> **Enunciado del problema**
Convierte en una tabla Markdown las líneas de los registros que empiezan en la que contiene "What do you see at coordinates (40, 550)" y terminan después de la que contiene "(354, 579).", ambas incluidas. Usa las columnas n y Línea para el número de fila y el texto de cada línea, y omite las líneas en blanco.

═══ Extracto de datos

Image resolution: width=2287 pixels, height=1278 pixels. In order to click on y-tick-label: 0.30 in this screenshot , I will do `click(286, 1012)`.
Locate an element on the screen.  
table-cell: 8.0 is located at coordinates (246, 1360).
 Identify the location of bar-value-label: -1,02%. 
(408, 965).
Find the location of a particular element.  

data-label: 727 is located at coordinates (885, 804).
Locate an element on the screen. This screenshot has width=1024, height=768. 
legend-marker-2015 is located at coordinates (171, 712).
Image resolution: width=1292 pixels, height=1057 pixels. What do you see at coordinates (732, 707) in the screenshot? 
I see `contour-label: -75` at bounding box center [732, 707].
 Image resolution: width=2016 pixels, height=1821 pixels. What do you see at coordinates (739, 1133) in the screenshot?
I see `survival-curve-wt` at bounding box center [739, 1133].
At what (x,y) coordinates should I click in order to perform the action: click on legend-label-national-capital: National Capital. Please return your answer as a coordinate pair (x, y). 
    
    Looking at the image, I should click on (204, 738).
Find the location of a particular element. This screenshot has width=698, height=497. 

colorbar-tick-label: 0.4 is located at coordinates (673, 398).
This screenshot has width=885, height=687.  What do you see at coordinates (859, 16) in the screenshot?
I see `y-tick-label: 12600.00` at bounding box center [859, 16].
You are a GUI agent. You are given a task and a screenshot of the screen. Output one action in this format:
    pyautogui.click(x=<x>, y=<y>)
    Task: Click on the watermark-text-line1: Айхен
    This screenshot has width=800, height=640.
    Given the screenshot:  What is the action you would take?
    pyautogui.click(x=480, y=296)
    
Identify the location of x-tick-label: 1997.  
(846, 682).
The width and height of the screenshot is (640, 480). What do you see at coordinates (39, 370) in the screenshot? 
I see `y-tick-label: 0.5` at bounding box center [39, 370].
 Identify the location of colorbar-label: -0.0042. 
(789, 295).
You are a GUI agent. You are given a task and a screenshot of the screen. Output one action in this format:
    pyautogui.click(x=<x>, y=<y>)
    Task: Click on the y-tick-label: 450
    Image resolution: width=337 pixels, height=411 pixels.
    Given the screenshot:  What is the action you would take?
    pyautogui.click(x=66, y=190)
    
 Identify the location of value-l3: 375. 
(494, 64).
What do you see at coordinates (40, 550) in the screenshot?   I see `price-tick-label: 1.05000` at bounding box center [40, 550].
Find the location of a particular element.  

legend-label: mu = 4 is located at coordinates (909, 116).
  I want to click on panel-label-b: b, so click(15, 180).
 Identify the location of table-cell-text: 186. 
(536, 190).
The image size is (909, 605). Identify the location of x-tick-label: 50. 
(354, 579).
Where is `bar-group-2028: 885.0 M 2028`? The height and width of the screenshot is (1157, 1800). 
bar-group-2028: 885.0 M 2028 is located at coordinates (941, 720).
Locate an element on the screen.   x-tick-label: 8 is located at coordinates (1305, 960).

══════

> **Solución del ejercicio**
| n | Línea |
|---|---|
| 1 | What do you see at coordinates (40, 550) in the screenshot?   I see `price-tick-label: 1.05000` at bounding box center [40, 550]. |
| 2 | Find the location of a particular element.   |
| 3 | legend-label: mu = 4 is located at coordinates (909, 116). |
| 4 |   I want to click on panel-label-b: b, so click(15, 180). |
| 5 |  Identify the location of table-cell-text: 186.  |
| 6 | (536, 190). |
| 7 | The image size is (909, 605). Identify the location of x-tick-label: 50.  |
| 8 | (354, 579). |